• **ПИСЬМЕННОЕ ЗАДАНИЕ 1**
Воспроизведите часть отрывка о летописцах от «Духовенство все еще» до «конце предшествующего периода.», заменив в ней «Едигея» на «Тохтамыша».
• **ПИСЬМЕННОЕ ЗАДАНИЕ 2**
В каком году, согласно отрывку о летописцах, Рязань и Москва выступили против князя Пронского?
##### ФРАГМЕНТ ДОКУМЕНТА #####
Иногда летописец не может удержаться от осуждения какоголибо княжеского проступка. «Князь Димитрий Борисович поотнимал волости у князя Михаила Глебовича Белозерскаго… с грехом и неправдою» (Сим. и Ник.). Или, осуждая насильственное присоединение Нижнего Новгорода Василием I Московским в 1393 год}, который купил ярлык на княжество Нижегородское: «взе Нижний Новгород златом и сребром данными хану, а не правдою» (Сим. и Рог.). В 1408 году старые соперницы Рязань и Москва выступили против князя Пронского, вассала Рязани, «не по правде», как говорит Тверская летопись. «Но Проньский князь възрев на небо, и рече: „Виждь, Боже, и призри на лице правды твоеа, и разсуди прю мою от востающих на мя». И рече дружине своей: „потягнем, о дружино, яко не хощет Бог силе констей, ни благоволит же в властех мужескых; но спасает уповающыя на нь»».

Безусловно, не все эти суждения свободны от пристрастий. В этот период летописцы были патриотами своих городов и княжеств. Невозможно найти (в отличие от XI и XII веков) прямого осуждения политических действий князя его летописцем. Но нравственное сознание, скованное местным патриотизмом, освобождается в тех случаях, когда оно не является заинтересованной стороной или судит поступки чужих князей. Все же в такого рода размышлениях пробуждается потребность нравственного оправдания. Местные интересы не являются достаточным оправданием, хотя продолжают отстаиваться. Ситуация в чемто напоминает европейскую дипломатию XIX века. Назвать ее циничной было бы несправедливо.

Общая концепция «правды» (справедливости) допускает различные политические формы. Русское средневековье, так же как и Киев, разделяет христианские идеи о мире и о соблюдении договоров, скрепленных крестным целованием, но третий доминирующий идеал Киева — милосердие по отношению к кровным родственникам — полностью исчезает из политического арсенала и заменяется новыми.

Духовенство все еще считало своим долгом поддерживать мир. Однако этот идеал не упоминается столь часто, как в киевских летописях. Однажды его упоминание послужило прикрытием противоположного отношения. В повествовании о нашествии Едигея (1409) причины татарской агрессии описываются следующим образом: татары «ведяше бо, яко… (русские) не зело хотят к брани и нежелателни к кровопролитию, но миру и любви…»

Эта идея, присущая националистам всех времен и народов, якобы означает, что любовь к миру — слабость, провоцирующая агрессию. В Ветхом Завете читаем: «Брань славна лучше мира студна есть» [388] (Лавр, и Сим. 1239). Это ветхозаветное изречение было популярно в конце предшествующего периода.
##### ЗАПИСИ ДАННЫХ #####
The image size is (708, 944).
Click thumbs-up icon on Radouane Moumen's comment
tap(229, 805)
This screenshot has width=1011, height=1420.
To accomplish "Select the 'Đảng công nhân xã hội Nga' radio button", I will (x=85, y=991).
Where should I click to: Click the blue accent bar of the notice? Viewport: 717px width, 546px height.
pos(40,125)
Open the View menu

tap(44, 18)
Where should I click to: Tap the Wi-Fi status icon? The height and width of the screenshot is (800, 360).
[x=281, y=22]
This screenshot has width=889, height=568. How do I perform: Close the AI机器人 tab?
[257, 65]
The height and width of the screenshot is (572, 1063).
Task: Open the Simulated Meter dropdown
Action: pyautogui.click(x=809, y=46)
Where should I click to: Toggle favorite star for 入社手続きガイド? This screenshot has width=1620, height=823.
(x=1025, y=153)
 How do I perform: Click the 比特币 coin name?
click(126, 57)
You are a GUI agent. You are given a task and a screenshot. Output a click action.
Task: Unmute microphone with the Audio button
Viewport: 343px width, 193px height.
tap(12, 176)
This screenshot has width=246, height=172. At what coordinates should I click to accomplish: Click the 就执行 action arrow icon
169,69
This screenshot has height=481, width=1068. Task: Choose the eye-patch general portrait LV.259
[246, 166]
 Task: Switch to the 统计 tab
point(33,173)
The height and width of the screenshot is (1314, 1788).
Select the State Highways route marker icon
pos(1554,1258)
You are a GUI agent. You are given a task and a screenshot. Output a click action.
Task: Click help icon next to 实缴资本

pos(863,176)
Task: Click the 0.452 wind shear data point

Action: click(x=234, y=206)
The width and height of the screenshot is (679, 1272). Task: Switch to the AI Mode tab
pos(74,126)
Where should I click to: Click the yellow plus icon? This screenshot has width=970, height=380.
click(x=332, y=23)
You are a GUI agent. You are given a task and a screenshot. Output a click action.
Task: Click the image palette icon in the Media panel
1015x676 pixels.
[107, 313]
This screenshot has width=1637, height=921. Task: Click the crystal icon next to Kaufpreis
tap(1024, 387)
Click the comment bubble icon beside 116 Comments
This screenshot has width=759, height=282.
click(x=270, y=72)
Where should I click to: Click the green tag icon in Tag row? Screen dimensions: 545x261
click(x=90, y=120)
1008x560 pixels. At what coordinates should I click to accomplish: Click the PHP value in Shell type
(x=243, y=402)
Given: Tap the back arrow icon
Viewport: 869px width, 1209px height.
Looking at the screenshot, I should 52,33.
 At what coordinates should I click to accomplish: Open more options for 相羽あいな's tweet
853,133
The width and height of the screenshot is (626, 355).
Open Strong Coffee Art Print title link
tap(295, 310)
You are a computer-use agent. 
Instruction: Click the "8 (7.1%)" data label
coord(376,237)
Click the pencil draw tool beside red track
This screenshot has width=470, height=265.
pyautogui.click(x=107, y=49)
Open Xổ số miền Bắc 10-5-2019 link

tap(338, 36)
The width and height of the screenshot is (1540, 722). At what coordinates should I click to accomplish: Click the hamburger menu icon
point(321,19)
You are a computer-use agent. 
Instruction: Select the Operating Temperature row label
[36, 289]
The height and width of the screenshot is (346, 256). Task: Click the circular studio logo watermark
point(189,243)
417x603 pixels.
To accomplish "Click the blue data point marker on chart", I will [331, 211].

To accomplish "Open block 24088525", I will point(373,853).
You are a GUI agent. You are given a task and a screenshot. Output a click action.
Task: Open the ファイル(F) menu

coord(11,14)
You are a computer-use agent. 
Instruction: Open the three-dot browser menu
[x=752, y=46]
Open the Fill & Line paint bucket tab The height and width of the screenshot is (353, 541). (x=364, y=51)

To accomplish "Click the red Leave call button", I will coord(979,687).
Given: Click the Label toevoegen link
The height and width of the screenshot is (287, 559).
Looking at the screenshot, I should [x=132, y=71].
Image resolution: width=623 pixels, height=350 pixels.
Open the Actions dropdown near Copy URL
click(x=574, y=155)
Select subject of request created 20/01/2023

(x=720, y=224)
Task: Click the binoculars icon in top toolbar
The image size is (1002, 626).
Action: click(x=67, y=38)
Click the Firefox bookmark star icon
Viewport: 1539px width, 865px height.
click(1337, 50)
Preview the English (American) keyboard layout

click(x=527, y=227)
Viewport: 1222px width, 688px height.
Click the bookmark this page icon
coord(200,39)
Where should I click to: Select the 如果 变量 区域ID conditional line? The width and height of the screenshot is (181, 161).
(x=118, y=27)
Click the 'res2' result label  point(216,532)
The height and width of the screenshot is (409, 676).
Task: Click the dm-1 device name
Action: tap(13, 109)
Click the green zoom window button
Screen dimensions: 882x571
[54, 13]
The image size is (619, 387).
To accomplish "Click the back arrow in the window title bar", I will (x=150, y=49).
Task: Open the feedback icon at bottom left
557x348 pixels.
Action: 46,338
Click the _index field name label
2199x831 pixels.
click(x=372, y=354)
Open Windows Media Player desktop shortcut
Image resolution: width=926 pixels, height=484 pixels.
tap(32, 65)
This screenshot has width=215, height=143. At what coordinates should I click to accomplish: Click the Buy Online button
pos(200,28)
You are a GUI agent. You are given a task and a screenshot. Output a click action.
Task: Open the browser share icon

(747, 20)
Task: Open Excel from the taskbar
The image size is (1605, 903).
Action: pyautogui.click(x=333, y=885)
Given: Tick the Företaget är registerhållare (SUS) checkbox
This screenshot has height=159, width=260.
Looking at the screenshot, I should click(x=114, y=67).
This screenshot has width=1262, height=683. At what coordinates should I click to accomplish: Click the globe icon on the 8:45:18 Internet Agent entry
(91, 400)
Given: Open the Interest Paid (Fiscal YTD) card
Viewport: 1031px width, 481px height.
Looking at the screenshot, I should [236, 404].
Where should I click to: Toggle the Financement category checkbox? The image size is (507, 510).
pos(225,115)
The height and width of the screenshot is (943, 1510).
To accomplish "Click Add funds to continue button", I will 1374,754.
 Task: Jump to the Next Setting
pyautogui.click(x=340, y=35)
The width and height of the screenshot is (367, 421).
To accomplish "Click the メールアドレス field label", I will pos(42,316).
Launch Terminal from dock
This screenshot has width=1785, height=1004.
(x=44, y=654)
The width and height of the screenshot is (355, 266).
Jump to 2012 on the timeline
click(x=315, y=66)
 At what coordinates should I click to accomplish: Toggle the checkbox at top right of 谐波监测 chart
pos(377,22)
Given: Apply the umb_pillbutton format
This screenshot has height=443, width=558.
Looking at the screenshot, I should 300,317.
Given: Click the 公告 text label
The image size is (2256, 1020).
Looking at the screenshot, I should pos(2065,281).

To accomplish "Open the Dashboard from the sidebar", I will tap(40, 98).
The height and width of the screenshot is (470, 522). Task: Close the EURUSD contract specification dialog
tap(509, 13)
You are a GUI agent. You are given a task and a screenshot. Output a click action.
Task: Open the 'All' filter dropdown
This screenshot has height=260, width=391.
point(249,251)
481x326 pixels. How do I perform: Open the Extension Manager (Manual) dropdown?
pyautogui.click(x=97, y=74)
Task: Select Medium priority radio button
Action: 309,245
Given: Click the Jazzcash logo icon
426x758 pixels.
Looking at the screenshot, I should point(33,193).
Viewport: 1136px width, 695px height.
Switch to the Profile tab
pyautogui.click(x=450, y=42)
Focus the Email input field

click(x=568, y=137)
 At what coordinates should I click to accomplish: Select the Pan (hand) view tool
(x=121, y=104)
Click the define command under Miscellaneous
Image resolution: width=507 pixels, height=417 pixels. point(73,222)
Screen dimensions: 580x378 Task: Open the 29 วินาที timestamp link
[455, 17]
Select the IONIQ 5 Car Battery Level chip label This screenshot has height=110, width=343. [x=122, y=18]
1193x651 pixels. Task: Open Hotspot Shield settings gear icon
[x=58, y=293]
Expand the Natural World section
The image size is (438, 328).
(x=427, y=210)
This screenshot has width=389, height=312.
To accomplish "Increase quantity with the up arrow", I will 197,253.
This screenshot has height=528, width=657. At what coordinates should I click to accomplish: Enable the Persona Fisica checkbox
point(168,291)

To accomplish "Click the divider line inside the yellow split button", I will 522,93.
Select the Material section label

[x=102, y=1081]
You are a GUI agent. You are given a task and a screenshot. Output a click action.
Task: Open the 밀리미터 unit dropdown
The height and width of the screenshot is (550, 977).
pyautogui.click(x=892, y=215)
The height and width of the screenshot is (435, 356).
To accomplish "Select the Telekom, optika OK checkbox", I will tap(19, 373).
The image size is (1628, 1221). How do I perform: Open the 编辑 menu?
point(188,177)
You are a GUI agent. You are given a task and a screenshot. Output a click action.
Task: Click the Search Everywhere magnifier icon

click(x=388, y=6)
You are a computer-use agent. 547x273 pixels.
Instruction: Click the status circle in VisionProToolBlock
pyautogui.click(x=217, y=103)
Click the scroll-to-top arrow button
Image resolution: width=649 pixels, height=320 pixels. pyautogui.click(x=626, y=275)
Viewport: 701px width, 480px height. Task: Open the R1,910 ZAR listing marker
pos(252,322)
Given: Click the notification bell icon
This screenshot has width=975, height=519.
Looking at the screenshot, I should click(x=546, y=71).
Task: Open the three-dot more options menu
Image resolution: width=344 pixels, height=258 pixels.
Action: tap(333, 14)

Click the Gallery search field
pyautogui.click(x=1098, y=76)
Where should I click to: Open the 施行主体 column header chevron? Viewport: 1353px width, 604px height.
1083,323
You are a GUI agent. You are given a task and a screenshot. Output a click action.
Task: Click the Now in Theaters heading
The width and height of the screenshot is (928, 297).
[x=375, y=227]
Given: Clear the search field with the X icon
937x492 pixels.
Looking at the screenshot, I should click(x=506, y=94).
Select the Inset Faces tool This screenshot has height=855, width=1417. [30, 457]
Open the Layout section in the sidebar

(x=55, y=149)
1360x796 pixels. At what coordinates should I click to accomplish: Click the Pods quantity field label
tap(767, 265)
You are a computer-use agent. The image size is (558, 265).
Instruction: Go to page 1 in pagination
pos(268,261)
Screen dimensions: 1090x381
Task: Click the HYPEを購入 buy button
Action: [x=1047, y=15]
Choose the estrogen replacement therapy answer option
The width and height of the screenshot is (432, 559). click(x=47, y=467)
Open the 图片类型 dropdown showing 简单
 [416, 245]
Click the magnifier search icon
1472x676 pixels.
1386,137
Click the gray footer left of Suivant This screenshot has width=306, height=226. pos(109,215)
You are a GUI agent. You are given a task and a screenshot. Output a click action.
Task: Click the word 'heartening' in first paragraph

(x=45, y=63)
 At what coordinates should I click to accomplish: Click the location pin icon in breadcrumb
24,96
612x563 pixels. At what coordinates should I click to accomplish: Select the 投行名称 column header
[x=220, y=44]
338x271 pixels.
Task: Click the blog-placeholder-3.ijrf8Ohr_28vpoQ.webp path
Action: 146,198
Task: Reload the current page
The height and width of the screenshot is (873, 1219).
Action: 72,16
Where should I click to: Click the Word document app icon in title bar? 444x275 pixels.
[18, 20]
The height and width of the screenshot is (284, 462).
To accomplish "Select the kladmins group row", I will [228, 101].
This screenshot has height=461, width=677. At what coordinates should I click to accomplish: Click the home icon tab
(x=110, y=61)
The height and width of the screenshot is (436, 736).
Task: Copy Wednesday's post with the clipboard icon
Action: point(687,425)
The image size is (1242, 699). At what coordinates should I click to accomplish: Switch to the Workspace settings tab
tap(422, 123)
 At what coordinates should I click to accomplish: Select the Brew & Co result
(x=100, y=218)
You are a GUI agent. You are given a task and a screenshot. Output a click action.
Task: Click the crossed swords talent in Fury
#####
• **ГОТОВЫЙ ОТВЕТ 1**
Духовенство все еще считало своим долгом поддерживать мир. Однако этот идеал не упоминается столь часто, как в киевских летописях. Однажды его упоминание послужило прикрытием противоположного отношения. В повествовании о нашествии Тохтамыша (1409) причины татарской агрессии описываются следующим образом: татары «ведяше бо, яко… (русские) не зело хотят к брани и нежелателни к кровопролитию, но миру и любви…»

Эта идея, присущая националистам всех времен и народов, якобы означает, что любовь к миру — слабость, провоцирующая агрессию. В Ветхом Завете читаем: «Брань славна лучше мира студна есть» [388] (Лавр, и Сим. 1239). Это ветхозаветное изречение было популярно в конце предшествующего периода.

• **ГОТОВЫЙ ОТВЕТ 2**
В 1408 году.